Yes, it would run on Android the way it runs on Lunux, as an OS process. The benefit is extreme parsimony with respect to RAM use.
I started Android port: http://forum.micropython.org/viewtopic.php?f=15&t=898 . It's primary goal not to make normal Android apps (.apk's), but to access Android APIs from command line (like adb). Here's quick example what it can do: https://github.com/pfalcon/micropython-projs/tree/master/and... . I also have an OpenGLES example someone which turns out I missed to push. Of course, I though about making "normal" apps too, but that would be a long way and bunch of effort.
With ESP8266 port kickstarter, Android port is put on hold.
You'd be better off trying to to use Jython (which compiles Python to JVM bytecode) because that would give you interop with Android's Java libraries.
I'm not aware of anyone having succeeded with Jython - I think there are technical issues but I'm not sure what's the nature of the problem.
One option for interacting with java from python is to use tools like pyjnius (http://pyjnius.readthedocs.org/en/latest/) - this is what e.g. Kivy does to get system information like screen metrics.

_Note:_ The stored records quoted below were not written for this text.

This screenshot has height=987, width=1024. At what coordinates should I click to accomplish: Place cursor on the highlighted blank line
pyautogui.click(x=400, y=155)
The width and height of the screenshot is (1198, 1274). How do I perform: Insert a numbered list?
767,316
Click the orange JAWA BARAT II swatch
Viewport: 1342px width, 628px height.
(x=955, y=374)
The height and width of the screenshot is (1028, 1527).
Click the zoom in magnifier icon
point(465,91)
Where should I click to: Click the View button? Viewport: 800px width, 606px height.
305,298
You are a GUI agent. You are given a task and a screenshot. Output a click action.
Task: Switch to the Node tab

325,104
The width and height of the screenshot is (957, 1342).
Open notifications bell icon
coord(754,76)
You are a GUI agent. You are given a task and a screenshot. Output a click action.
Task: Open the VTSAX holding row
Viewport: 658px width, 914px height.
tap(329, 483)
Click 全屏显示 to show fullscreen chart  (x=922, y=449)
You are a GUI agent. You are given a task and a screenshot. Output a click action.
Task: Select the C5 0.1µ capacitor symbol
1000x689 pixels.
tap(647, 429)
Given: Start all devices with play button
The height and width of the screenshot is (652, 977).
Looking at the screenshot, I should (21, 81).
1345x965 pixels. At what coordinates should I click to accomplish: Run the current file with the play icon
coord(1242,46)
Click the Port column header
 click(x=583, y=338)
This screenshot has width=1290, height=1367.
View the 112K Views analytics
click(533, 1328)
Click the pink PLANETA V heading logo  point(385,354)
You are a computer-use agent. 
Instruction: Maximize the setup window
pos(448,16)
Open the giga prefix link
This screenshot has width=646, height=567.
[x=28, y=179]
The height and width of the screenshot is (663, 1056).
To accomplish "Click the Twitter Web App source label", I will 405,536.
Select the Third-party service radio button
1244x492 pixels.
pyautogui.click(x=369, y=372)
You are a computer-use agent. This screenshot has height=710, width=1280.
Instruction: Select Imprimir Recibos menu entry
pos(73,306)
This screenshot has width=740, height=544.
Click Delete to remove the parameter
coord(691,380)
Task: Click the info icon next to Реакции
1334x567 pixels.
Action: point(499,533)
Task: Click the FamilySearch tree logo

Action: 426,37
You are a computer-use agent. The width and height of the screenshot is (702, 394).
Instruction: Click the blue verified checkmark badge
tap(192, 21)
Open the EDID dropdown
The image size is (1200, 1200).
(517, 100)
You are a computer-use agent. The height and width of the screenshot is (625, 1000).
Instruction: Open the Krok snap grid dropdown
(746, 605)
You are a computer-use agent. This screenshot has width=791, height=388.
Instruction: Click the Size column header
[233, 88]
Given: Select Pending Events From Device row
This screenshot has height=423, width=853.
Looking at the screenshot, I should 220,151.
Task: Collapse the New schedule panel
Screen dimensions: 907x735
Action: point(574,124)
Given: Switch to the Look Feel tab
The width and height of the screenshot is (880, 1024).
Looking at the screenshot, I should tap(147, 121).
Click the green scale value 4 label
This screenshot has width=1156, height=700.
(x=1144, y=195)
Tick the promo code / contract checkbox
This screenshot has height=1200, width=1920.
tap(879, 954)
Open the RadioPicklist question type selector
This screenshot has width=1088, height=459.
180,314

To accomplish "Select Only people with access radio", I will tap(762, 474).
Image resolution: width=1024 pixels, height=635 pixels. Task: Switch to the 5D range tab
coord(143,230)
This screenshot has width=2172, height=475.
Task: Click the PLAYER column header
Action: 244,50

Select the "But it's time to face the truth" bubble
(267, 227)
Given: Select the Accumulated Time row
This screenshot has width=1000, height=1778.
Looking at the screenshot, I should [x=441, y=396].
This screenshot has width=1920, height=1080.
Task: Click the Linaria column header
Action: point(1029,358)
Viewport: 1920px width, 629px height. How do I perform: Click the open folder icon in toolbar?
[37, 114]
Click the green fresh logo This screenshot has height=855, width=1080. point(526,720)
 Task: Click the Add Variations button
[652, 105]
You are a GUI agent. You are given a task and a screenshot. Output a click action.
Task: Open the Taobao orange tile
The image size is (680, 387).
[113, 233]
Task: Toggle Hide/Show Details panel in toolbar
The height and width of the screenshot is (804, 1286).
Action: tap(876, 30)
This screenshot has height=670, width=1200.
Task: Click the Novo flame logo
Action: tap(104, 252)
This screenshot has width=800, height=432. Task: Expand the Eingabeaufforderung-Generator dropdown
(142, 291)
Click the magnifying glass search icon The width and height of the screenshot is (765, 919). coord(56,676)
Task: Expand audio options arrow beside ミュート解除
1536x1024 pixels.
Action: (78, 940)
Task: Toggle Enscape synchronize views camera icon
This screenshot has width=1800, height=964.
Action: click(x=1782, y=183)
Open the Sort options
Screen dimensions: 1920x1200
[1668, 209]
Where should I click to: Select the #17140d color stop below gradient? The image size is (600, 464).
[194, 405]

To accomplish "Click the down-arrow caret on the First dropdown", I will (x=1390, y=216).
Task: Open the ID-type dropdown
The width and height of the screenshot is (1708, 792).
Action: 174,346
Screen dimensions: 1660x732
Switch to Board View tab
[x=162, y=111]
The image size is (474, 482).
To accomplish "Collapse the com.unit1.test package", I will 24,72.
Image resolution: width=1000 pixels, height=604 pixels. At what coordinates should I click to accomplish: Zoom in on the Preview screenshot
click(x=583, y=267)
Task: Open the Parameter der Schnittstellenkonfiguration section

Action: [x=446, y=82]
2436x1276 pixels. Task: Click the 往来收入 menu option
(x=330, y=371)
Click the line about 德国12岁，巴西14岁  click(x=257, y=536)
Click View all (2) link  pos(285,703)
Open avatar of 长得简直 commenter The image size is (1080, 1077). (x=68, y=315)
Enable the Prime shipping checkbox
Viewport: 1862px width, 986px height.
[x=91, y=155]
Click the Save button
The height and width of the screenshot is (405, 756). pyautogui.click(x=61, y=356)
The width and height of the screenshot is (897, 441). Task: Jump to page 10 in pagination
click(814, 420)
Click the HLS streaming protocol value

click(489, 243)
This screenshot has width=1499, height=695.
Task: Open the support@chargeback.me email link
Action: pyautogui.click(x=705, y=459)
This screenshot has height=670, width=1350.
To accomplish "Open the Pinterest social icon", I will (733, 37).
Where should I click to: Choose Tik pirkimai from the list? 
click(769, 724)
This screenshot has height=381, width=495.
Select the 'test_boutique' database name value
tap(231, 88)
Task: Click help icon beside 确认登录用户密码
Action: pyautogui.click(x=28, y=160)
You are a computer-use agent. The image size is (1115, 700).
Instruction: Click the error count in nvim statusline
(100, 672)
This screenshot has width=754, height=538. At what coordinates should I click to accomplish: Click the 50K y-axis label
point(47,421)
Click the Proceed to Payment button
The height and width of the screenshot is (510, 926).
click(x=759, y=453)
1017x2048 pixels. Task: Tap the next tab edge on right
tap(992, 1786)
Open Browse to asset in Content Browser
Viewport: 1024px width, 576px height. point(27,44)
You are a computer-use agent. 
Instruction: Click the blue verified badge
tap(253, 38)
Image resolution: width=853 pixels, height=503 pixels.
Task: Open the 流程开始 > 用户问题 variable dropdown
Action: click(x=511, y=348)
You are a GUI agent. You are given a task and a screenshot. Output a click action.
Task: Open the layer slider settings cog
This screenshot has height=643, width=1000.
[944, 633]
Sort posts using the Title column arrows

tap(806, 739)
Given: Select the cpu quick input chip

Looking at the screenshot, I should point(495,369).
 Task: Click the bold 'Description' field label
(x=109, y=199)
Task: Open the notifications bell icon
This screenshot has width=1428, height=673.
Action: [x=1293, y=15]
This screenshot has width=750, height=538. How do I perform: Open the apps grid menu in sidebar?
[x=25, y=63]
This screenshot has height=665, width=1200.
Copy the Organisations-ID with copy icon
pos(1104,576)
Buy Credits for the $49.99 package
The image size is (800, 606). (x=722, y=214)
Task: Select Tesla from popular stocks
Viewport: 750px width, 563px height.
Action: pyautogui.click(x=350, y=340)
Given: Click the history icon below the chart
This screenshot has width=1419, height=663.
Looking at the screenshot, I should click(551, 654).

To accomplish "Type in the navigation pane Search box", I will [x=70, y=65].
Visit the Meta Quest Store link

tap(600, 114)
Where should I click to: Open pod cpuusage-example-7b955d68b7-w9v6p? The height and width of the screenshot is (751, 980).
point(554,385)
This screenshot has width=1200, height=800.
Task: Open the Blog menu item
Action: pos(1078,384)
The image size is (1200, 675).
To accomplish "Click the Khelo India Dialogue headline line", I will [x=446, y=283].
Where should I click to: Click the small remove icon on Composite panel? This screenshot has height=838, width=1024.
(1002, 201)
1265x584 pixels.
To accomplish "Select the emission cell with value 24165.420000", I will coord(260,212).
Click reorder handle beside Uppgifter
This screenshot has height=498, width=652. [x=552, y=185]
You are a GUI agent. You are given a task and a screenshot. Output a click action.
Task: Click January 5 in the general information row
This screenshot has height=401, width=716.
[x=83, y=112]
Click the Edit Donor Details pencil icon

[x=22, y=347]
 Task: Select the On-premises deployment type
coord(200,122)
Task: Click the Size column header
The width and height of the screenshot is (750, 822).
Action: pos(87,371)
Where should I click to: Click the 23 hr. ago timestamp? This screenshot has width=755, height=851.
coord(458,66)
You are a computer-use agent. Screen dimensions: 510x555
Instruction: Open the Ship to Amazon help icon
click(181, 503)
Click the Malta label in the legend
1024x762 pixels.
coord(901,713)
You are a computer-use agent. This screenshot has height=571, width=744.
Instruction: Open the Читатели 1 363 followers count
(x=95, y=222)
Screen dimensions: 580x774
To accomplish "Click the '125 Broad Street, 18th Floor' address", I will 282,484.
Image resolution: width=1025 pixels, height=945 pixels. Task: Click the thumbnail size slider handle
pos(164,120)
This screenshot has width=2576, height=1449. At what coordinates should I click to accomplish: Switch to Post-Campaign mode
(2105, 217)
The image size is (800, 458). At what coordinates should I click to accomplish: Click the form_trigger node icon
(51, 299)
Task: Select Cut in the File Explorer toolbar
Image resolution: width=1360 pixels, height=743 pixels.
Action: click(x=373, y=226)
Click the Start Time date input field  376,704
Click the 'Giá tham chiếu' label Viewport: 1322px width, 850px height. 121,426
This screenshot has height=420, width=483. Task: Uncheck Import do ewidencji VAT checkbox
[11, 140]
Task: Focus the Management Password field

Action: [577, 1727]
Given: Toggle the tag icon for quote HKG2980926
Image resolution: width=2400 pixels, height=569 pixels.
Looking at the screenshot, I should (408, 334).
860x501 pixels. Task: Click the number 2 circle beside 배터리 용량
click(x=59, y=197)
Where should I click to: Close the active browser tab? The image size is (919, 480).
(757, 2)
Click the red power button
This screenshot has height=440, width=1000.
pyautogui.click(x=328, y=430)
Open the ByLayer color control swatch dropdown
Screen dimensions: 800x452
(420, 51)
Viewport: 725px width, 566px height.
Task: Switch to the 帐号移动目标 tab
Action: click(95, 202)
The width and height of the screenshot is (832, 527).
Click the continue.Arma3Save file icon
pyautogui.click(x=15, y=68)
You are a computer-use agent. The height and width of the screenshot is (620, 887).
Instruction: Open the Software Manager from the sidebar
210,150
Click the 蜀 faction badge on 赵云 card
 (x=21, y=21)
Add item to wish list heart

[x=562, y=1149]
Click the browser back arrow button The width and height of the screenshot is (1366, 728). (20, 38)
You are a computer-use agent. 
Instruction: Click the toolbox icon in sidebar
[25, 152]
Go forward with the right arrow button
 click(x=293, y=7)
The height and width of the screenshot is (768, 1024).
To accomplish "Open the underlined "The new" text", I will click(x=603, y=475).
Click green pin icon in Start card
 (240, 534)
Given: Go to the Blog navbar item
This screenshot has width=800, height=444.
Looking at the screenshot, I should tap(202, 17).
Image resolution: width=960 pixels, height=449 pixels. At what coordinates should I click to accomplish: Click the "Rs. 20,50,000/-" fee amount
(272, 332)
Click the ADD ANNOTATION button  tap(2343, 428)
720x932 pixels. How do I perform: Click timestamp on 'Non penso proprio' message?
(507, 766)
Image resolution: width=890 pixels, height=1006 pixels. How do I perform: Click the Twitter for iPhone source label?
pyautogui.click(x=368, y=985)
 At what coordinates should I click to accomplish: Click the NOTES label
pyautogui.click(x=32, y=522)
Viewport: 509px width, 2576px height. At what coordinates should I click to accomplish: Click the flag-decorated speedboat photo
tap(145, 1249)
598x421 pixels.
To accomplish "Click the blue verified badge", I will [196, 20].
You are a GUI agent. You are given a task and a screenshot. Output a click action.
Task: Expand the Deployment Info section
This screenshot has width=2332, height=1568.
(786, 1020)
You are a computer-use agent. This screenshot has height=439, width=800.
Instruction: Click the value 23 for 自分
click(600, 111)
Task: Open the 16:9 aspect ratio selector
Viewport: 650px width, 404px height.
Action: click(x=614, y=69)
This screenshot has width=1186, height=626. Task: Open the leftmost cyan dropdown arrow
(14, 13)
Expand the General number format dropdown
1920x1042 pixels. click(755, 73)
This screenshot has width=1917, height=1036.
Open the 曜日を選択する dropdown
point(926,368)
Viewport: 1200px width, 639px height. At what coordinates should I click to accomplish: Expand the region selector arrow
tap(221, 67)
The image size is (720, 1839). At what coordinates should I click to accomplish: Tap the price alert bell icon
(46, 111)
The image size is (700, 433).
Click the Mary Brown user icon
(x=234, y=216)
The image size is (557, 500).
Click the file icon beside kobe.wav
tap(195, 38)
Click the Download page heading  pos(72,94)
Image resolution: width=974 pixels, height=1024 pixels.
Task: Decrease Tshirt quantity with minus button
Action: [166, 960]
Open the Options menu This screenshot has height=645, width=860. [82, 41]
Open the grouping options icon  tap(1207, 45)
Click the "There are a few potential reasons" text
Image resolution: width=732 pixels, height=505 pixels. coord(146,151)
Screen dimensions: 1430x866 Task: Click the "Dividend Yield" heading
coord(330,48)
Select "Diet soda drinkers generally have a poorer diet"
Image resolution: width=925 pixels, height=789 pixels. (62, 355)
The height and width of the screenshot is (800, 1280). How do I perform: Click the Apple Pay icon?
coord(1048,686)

MicroPython Android support mentioned above is exactly inspired by pyjnius. My initial interest for uPy Android is to just hack on Android, not produce walled-garden (APK) apps. But I intended to post about this effort on Kivy list to see if someone might be interested. The idea might be to have something small, like https://love2d.org/ , but in Python. Note that I myself not really interested in cloning love2d, but if some readers of these comments would find idea interesting and could spread the word to Kivy circles, that would be appreciated (you never know what may come up if wide community gets involved - that's the beauty of Open Source).
You could likely interface with Android using MicroPython's wifi interface (which will almost certainly be included in the upcoming ESP8266 release) or using the micro:bit's Bluetooth Low Energy link.